*** Opening of EXERCISE INPUT ***

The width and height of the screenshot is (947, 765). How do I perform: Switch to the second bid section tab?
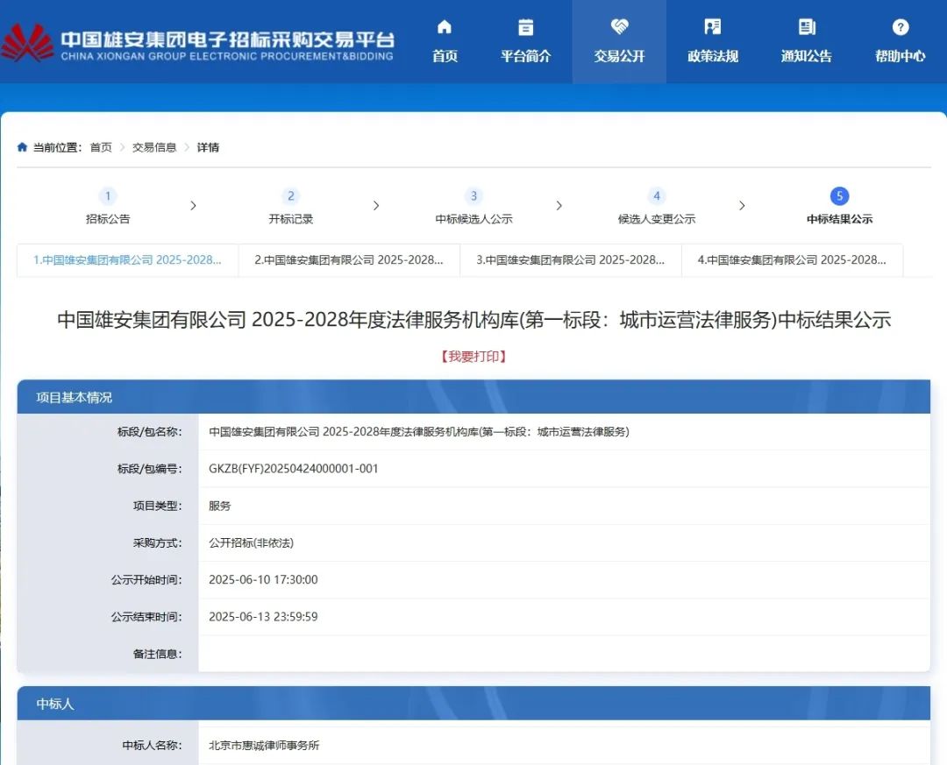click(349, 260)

*** Close of EXERCISE INPUT ***
*** Opening of EXERCISE INPUT ***

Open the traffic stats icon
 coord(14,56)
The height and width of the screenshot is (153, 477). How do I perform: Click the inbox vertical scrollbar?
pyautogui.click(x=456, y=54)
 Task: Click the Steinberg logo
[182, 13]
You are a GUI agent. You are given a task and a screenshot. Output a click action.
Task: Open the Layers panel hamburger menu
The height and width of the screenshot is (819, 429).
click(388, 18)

*** Close of EXERCISE INPUT ***
*** Opening of EXERCISE INPUT ***

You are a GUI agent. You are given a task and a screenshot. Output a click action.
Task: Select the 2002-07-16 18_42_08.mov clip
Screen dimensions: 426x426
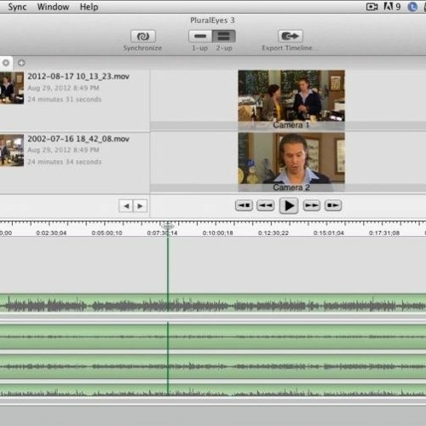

*** Close of EXERCISE INPUT ***

TASK TO COMPLETE:
Give back, exactly as written, the stretch from the line with "Task: Select the 2002-07-16 18_42_08.mov clip" through the line with "Screen dimensions: 426x426", and no other lines from the records above.

TASK RESULT:
Task: Select the 2002-07-16 18_42_08.mov clip
Screen dimensions: 426x426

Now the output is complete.